Rebound insomnia, defined as a dose-dependent worsening in sleep parameters (latency, sleep efficiency, and number of awakenings) compared with baseline following discontinuation of treatment, is observed with short- and intermediate-acting hypnotics. In the two placebo-controlled studies in patients with primary insomnia, a rebound effect was only observed on the first night after abrupt discontinuation of Ambien CR. On the second night, there was no worsening compared to baseline in the Ambien CR group.

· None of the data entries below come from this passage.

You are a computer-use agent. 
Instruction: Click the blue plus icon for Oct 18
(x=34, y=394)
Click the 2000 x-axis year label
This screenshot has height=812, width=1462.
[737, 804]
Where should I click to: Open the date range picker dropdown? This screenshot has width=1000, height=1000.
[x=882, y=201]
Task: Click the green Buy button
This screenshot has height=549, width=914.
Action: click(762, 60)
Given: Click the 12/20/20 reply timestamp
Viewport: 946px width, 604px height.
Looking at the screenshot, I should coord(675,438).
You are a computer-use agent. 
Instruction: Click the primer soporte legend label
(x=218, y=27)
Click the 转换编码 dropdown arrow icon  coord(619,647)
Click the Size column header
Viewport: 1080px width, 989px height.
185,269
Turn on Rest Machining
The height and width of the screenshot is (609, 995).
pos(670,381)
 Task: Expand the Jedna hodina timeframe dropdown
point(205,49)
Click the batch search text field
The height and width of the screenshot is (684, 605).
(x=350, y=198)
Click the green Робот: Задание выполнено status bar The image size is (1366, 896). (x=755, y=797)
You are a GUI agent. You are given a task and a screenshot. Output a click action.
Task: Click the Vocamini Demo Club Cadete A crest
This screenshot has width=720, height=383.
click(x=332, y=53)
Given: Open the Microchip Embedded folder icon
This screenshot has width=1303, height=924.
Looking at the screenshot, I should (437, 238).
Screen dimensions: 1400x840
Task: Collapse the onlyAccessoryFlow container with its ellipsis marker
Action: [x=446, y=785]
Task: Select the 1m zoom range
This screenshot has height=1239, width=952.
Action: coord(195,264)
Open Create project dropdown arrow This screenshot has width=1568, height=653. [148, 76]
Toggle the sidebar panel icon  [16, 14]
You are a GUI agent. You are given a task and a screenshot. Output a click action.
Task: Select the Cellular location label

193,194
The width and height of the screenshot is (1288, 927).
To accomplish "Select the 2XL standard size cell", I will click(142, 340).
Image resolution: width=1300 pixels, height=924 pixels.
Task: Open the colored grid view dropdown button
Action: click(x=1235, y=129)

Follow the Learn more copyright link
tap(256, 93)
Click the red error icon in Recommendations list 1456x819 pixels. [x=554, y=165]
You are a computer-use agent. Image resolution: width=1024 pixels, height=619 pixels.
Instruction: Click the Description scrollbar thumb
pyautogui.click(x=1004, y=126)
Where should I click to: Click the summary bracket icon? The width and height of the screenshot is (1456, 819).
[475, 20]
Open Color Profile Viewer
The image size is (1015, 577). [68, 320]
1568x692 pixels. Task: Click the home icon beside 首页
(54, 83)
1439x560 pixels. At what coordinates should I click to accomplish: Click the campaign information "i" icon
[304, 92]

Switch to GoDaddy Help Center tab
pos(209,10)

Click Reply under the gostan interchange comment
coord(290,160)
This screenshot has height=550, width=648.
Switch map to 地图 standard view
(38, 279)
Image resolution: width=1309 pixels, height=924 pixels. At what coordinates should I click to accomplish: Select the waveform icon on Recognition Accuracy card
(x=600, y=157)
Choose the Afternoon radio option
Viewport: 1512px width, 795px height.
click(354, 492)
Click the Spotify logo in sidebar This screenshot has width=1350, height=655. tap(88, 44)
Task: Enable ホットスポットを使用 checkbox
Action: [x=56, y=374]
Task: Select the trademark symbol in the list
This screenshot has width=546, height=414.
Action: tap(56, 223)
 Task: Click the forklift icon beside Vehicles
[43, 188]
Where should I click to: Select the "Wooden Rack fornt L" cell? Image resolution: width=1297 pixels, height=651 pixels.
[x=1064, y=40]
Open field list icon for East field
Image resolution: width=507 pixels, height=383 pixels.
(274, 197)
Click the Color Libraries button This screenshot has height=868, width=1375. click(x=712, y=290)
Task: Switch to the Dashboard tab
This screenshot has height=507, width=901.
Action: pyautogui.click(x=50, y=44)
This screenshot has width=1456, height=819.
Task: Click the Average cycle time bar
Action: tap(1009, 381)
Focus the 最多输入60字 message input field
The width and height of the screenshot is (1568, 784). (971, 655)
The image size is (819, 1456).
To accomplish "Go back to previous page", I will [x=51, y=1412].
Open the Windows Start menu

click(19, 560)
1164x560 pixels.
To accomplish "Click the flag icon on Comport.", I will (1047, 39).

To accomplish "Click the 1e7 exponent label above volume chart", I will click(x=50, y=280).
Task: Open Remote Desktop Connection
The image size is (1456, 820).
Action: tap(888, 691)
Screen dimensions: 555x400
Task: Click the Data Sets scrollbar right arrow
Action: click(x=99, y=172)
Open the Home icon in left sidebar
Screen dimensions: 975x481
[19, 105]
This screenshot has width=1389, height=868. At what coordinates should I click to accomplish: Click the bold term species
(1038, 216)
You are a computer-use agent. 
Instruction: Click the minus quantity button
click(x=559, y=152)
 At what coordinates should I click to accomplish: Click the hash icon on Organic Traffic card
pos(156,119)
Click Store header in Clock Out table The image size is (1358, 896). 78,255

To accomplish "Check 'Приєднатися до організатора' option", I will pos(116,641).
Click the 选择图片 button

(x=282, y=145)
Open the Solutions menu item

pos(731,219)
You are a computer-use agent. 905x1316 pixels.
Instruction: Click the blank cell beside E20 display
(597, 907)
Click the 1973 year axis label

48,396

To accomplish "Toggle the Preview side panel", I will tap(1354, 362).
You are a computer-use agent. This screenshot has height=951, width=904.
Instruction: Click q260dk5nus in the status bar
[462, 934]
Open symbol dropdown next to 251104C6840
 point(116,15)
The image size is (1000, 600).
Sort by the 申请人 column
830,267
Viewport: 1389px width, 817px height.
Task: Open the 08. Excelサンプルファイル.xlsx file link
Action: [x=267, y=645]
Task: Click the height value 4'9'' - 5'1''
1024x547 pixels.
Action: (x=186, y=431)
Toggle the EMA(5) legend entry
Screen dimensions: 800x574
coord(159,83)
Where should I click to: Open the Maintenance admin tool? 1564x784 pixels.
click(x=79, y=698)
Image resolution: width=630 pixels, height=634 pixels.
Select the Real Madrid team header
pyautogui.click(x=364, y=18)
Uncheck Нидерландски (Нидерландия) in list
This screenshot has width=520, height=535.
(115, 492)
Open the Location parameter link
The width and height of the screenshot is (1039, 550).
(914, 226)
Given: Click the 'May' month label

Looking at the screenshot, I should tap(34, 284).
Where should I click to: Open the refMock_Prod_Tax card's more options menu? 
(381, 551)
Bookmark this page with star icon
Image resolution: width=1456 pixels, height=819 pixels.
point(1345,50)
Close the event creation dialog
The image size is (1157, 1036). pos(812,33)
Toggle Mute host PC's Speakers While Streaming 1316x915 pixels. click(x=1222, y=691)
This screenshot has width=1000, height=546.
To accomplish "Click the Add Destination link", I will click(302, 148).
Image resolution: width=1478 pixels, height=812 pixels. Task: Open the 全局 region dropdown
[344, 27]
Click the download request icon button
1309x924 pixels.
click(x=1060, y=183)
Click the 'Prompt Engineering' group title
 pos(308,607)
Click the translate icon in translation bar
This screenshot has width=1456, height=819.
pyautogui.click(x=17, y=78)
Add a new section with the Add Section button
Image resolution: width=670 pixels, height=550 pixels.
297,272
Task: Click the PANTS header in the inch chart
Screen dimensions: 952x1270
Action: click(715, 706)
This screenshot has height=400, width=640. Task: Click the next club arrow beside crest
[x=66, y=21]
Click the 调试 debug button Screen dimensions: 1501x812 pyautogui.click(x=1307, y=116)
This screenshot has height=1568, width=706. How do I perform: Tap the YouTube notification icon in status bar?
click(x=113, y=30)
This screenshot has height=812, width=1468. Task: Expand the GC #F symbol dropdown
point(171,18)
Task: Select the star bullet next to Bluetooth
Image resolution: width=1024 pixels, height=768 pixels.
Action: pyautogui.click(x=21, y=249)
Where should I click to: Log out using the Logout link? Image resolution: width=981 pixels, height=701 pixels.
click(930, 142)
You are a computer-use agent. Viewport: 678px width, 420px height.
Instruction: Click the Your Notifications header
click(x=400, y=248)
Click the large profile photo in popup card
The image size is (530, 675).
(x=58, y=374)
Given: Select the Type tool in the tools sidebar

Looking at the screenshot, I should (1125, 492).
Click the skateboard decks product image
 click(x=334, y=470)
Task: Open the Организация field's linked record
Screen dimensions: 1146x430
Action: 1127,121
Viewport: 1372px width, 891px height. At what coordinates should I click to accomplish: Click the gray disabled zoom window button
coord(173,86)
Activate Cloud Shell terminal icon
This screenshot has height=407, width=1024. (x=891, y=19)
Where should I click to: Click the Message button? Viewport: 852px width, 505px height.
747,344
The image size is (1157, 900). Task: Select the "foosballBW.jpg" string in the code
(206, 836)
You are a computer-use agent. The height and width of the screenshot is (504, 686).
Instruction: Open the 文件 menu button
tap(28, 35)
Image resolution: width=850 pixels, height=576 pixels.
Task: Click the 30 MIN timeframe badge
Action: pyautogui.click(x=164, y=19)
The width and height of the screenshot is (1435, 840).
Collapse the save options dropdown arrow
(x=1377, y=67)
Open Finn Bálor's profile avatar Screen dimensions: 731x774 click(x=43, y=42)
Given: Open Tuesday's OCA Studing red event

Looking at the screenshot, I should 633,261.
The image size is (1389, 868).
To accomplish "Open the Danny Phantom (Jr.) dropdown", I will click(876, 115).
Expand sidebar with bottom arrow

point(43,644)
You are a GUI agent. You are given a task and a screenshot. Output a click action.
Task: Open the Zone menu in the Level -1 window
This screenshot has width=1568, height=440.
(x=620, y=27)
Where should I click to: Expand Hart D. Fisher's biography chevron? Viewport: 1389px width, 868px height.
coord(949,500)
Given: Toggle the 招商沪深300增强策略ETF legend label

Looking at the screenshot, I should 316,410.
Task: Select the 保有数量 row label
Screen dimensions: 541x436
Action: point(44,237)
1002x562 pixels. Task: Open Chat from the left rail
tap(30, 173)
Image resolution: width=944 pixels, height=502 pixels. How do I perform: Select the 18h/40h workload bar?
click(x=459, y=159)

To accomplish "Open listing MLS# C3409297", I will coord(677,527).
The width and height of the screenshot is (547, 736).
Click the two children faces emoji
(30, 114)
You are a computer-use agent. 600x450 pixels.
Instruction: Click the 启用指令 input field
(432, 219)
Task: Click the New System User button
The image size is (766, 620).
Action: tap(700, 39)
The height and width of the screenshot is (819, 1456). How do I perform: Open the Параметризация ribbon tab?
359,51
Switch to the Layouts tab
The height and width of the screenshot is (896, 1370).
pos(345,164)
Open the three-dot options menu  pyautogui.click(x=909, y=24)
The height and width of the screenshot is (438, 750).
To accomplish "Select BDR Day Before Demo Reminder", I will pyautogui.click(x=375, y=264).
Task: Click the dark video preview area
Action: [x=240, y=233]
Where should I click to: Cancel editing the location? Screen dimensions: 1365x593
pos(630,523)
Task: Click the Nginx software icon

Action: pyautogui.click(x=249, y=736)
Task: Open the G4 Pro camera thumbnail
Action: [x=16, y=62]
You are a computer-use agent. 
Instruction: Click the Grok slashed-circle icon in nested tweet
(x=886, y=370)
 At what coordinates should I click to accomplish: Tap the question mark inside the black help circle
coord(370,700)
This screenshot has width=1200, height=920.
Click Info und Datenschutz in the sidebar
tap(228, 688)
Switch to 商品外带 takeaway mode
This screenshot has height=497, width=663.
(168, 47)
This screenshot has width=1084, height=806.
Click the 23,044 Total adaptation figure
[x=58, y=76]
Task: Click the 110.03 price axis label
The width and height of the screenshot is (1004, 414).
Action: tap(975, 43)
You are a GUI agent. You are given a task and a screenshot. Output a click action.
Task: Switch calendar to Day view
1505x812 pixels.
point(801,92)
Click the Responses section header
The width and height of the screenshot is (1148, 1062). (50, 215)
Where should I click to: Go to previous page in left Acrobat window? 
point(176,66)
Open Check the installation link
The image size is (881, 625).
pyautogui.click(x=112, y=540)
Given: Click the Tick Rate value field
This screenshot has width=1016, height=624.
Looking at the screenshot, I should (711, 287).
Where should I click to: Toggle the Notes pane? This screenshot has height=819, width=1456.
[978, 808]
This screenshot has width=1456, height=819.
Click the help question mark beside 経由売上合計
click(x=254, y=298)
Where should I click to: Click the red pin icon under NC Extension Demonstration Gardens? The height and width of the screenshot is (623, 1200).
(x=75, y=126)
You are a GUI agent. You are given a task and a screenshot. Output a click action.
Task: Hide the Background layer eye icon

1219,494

Ambien CR 6.25 mg tablets are composed of two layers1 and are coated, pink, round, bi-convex, debossed with A~ on one side and supplied as:

NDC Number Size

0024-5501-31 bottle of 100
0024-5501-50 bottle of 500
0024-5501-10 carton of 30 unit dose
0024-5501-34 carton of 100 unit dose

Ambien CR 12.5-mg tablets are composed of two layers1 and are coated, blue, round, bi-convex, debossed with A~ on one side and supplied as:

NDC Number Size

0024-5521-31 bottle of 100
0024-5521-50 bottle of 500
0024-5521-10 carton of 30 unit dose
0024-5521-34 carton of 100 unit dose

1

Layers are covered by the coating and are indistinguishable. The tablets are to be swallowed whole and should not be crushed, chewed, or divided.

Store between 15°–25° C (59°–77° F). Limited excursions permissible up to 30° C (86° F).